In December I spoke on a panel at SES Chicago about how Semantic Search will change our lives. I wanted to do a blog post about what some of the speakers said.
Semantic Search means various things. To several of the speakers on this panel it means search based on recovery of the detailed linguistic meaning of the query and target document base. To others it means recovery of “sentiment” or evaluative language in customer reviews of vendors such as restaurants. To others it means search in semantically tagged fields or structured data in a relational database.
Several of the speakers in the panel agreed that a radical shift in search in which meaning-based indices are searched, rather than pattern-based indices, is going to make the next big improvement in search. Similarly, ads will be placed based on meaning. As Tim Musgrove of TextDigger said, it’s silly for various vendors with different types of businesses all to fight over the keyword “palm”. The word (or pattern) is relevant to palm trees, palm pilots, or palms of the hand (say for a sporting-goods vendor). If linguistic semantic search replaced string search, there would be three different keywords (for different meanings of “palm”).
The Powerset speaker (Scott Prevost) agreed. He explained that Powerset linguistic processing enables their search engine to distinguish “who did what to whom”. This avoids false hits due to argument structure, so a query about “Who did Merrill-Lynch acquire” does not retrieve a document about Bank of American acquiring Merrill-Lynch.

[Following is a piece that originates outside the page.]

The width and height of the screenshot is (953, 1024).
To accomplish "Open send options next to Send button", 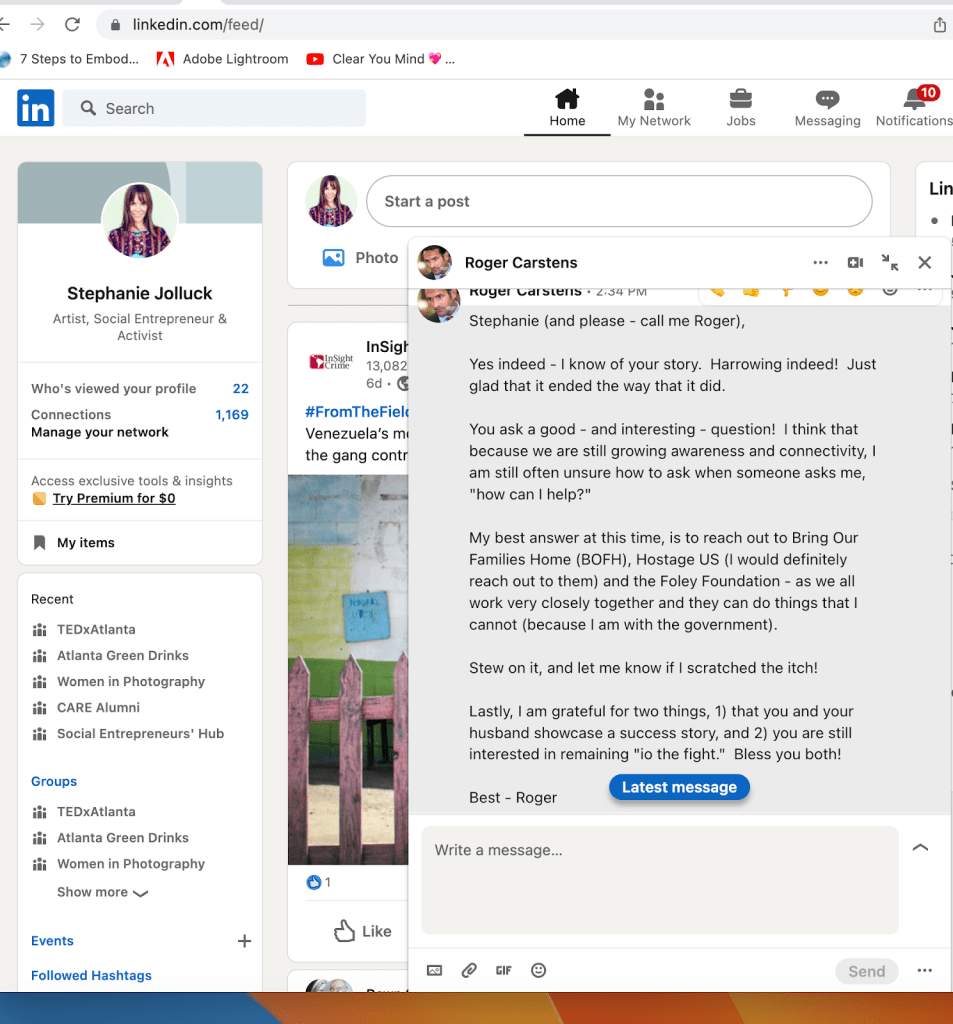I will 924,971.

Also, Powerset’s linguistic semantics enables their search engine to find facts about query entities in free text, and use those facts to enhance search result displays.
Larry Cornett of Yahoo! described the use of structured data along with free text to improve the effectiveness of retrieval results. Developers are allowed to add structured data and create applications that modify and augment the display on the Yahoo! results page. For example, a restaurant review developer could show ratings, reviews, address, and other information most users want about a restaurant, directly on the results page. This type of semantics dovetails with Web 3.0 tagging in that structured semantic information is introduced by hand through knowledge engineering.

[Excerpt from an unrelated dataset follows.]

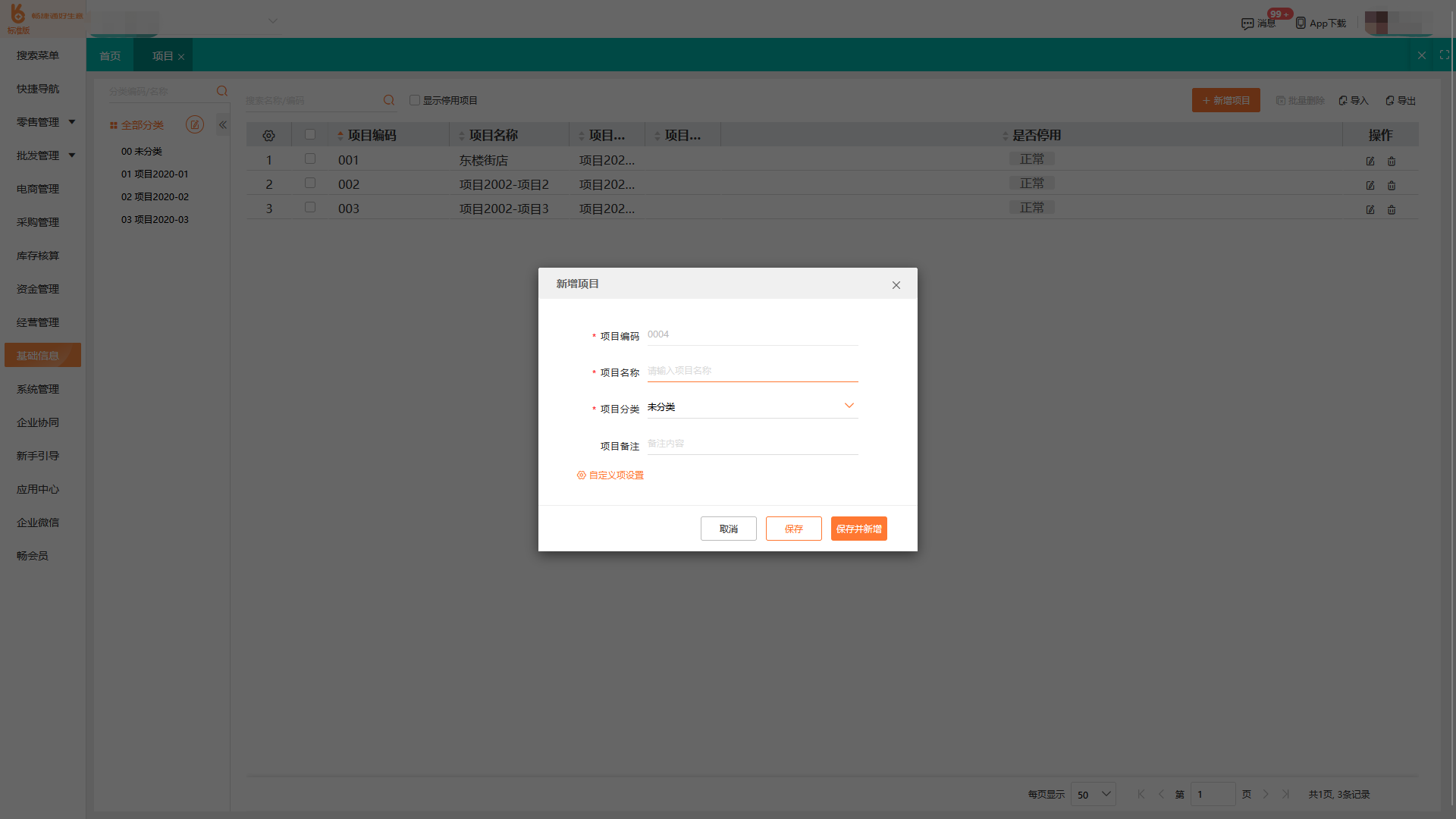Check the checkbox for row 1
The height and width of the screenshot is (819, 1456).
click(310, 158)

Nadaraju Bandaru of Boorah! explained “sentiment extraction”, where reviews of offerings such as restaurants are rated on sentiment scales to decide whether they are “boo” or “rah” ratings. These results are displayed to help users quickly decide upon their choice. Sentiment scales are determined by the semantics of words in the reviews such as “yummy”, “delicious”, “nice”, etc. Boorah! also illustrates the advantage of focusing on a vertical to narrow the range of meanings, improving precision.
This panel suggests that there is significant interest in improving the search experience with semantics, especially deep linguistic semantics a la Cognition and Powerset.